Monday, March 3, 2014

My Half Birthday

As most of you know, my birthday generally sucks. It's often the first day of work/school, and I'm usually in a new place with new friends whom it would still be awkward to ask to celebrate my existence. So it goes mostly unnoticed, with perhaps a coffee from some well-meaning soul. And I know that's normal, but it still makes me a bit sad. I try to make a huge deal out of people's birthdays, because I think they are important, and everyone likes to know that others are glad they exist. I had a birthday cake for my twenty-sixth birthday, because I more or less demanded it of Bill, but before that I hadn't had even a cake in years. Adulthood is super boring.

As a result, I usually celebrate my half-birthday. I make a nice dinner, and invite all my friends out, and we have a party. It's a fun way to break up the monotony of the winter, and I get to feel like I'm celebrating my existence.

This year, though, with all the hubbub of the new school year starting, deskwarming, that freaking door on my classroom, and several of my friends and boyfriend moving away... I forgot about it. I totally forgot about my half birthday, and passed the day with nary a thought to my own mortality and special-snowflakeness. I woke up this morning and realized I should change my calendar to March, and then I noticed.
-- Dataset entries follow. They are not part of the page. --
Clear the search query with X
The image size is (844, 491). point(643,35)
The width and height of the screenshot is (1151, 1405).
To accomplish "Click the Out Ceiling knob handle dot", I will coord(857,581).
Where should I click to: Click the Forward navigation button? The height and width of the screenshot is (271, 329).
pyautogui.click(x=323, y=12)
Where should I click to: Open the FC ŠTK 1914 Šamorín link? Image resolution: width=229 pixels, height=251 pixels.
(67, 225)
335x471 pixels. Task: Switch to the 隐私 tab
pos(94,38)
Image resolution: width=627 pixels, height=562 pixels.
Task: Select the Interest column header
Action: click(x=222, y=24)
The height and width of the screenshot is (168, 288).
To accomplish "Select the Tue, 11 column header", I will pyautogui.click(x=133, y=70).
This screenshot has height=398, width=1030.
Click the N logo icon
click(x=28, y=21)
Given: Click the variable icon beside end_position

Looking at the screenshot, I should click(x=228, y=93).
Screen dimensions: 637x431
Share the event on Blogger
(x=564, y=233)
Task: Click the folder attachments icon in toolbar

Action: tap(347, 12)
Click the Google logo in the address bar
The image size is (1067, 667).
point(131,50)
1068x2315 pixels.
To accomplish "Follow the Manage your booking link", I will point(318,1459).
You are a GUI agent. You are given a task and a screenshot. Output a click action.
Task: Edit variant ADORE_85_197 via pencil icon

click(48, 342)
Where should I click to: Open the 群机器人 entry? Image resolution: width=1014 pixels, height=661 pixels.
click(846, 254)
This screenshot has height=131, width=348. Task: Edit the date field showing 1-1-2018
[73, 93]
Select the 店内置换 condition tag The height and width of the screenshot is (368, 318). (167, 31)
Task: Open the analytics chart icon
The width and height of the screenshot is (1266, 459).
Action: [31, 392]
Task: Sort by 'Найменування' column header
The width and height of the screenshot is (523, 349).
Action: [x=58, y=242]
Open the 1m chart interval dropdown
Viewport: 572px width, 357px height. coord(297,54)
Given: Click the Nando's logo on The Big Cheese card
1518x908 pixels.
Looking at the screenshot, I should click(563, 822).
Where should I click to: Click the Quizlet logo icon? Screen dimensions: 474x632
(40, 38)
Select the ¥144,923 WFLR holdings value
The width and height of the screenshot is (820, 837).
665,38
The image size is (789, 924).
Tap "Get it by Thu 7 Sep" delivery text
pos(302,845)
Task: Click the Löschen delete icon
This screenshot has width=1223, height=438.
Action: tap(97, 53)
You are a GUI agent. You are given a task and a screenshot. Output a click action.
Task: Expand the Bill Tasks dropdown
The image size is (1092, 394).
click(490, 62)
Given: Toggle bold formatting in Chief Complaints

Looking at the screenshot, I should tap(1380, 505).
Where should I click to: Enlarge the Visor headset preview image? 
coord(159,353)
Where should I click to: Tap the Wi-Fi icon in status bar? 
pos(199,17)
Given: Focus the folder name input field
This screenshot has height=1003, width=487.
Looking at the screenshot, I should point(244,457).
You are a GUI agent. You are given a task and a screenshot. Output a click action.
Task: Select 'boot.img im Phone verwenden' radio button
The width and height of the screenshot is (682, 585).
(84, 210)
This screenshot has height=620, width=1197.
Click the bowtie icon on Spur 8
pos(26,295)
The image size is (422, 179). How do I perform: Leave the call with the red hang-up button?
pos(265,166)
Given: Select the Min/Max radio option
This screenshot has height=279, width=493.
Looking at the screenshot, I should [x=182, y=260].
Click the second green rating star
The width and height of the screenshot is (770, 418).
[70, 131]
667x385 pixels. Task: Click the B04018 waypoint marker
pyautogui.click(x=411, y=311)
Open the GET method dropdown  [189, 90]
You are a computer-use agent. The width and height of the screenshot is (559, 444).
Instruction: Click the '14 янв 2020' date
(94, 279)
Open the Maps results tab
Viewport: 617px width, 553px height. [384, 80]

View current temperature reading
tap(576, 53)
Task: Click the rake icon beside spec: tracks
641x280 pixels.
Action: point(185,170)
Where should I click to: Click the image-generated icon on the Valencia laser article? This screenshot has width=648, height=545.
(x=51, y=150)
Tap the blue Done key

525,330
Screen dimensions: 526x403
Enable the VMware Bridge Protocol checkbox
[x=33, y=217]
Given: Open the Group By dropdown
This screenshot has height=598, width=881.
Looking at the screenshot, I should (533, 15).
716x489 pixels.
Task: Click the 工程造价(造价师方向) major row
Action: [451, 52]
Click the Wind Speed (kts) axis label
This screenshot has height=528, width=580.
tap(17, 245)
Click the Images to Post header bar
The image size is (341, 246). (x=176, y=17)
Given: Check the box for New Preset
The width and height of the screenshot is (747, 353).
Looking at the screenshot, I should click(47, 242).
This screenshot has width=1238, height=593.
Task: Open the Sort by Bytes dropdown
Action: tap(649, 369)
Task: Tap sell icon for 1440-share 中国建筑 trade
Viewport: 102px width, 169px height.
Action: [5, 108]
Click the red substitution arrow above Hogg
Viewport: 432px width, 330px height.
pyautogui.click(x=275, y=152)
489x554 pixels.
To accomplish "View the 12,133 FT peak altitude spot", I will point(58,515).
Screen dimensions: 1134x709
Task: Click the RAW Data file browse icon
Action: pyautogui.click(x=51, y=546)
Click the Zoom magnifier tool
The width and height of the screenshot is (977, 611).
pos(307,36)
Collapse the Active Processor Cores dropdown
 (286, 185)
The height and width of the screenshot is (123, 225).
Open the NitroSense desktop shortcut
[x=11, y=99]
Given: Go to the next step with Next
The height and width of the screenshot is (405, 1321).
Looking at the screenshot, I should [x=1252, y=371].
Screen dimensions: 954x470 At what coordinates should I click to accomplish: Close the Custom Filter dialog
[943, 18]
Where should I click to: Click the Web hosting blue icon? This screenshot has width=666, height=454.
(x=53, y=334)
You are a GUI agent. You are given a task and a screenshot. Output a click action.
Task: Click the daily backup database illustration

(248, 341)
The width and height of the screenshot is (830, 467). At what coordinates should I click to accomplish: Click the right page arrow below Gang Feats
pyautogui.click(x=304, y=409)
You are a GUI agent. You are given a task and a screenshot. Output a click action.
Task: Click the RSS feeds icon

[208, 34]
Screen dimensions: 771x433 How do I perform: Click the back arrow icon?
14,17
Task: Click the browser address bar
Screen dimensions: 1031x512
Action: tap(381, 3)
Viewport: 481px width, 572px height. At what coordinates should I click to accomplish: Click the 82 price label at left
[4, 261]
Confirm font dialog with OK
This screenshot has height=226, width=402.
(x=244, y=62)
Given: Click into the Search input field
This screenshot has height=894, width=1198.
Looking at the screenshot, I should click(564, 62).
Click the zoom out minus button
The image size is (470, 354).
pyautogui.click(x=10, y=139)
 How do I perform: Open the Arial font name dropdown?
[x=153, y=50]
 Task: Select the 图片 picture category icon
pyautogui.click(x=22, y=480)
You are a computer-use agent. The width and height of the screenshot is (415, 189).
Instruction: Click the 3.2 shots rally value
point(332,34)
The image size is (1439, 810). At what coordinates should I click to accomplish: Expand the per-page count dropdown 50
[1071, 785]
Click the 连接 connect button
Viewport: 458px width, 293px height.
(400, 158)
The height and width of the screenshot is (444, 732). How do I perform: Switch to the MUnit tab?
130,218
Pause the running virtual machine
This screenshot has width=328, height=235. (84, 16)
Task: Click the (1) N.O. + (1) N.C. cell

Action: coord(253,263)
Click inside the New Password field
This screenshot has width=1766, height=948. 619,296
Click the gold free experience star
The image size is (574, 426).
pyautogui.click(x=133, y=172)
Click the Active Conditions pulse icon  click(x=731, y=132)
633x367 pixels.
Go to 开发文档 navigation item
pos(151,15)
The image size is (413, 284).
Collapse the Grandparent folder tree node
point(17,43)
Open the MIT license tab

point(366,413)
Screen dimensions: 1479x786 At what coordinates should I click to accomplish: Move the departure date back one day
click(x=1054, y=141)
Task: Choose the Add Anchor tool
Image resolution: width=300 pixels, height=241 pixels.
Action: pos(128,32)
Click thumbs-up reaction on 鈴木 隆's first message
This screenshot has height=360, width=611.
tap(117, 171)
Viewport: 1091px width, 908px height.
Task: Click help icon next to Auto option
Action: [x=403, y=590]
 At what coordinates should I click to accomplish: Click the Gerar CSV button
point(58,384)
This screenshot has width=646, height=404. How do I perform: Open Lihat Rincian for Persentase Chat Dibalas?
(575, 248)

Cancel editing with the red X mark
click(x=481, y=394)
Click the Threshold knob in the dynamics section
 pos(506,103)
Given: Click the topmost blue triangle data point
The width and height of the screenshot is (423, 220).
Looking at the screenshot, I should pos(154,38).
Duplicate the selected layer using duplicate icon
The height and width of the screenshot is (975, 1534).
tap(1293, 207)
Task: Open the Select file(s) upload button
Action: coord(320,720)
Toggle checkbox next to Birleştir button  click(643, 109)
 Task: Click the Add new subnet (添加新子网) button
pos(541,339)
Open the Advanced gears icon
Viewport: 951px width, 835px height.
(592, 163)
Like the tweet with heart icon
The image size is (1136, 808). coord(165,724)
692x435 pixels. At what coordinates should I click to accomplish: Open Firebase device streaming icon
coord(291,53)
It sounds self-centered, I know, but it made me really sad. I forgot the made-up holiday I created to replace the real holiday that gets more-or-less forgotten every year. And, right now, I could use a bit of attention. I'm sad and a bit scared. I could use a hug and a bit of acknowledgement that I do exist and matter.

1 comment:

  1. We've never been particularly close, but right now seems as good as time as any to tell you how much I enjoy your blog posts. Your insights, frankness, openness, and good humor have always been a source of envy for me. Each update is a small spark of happiness in my day.
    I know it's not your birthday. Or your half birthday. But I wish you a very merry unbirthday nonetheless.